Smithers does the context engineering for you

You should not need to know any of the above to get a workflow. The create-workflow workflow is the entry point to the “context engineering for you” layer:
bunx smithers-orchestrator workflow run create-workflow \
  --prompt "Watch a landing request and auto-land it once CI is green"
It clarifies your ask into a spec, provisions the docs and skills the work needs (pulls the relevant llms-*.txt, finds the closest examples/ template, and installs worker skills via bunx smithers-orchestrator skills add), designs the graph, pauses for your approval, scaffolds the files, verifies the graph renders, and documents the result. You answer product questions; it produces the prompts, context, components, and gates. This is the direction Smithers is heading: a concierge that takes a vague script, interrogates it, routes it to the right skills and workflows, adds backpressure, runs as much as it can, and reports legibly.
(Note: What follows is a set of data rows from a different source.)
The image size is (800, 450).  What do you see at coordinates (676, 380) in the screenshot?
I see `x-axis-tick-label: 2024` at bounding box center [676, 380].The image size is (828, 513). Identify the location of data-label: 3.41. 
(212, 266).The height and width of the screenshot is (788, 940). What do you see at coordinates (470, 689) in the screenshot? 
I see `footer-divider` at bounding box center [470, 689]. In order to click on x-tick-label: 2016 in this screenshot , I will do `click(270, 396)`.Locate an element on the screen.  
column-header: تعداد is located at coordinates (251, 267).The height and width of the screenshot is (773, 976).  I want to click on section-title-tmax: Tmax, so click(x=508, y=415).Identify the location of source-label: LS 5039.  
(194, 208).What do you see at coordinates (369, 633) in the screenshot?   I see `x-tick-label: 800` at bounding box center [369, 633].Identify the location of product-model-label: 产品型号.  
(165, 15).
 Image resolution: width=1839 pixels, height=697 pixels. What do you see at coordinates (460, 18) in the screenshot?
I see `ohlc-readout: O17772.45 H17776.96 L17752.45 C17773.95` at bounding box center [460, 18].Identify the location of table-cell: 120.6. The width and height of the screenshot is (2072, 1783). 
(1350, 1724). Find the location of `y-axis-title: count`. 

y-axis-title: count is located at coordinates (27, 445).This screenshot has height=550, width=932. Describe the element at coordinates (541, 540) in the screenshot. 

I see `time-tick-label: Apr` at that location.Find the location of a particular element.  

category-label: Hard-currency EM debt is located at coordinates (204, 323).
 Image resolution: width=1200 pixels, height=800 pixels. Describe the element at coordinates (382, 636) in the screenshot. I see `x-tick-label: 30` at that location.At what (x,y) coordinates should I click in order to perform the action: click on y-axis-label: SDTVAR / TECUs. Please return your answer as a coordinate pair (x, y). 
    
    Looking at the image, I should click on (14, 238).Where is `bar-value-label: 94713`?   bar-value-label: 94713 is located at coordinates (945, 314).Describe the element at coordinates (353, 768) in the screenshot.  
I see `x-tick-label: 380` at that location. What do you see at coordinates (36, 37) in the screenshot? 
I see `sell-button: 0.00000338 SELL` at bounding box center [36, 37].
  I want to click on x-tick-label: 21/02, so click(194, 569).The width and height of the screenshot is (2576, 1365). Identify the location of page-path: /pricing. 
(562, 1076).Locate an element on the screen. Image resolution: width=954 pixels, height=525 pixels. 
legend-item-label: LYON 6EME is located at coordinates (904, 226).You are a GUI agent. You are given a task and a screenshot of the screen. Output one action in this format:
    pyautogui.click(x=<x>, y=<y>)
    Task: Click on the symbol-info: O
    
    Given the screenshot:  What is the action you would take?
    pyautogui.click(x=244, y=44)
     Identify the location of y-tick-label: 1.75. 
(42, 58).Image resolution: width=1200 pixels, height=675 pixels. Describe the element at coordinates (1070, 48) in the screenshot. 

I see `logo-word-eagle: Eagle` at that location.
The durable, observable, gated workflow is something you describe rather than hand-build.

Further reading

The field this builds on: Anthropic and OpenAI on prompting and on evaluating the model and the harness together; LangChain and LlamaIndex on context engineering; HumanLayer on harness engineering for coding agents; the Ralph loop on acceptance-driven, fresh-context iteration; and BAML on treating structured output as schema engineering.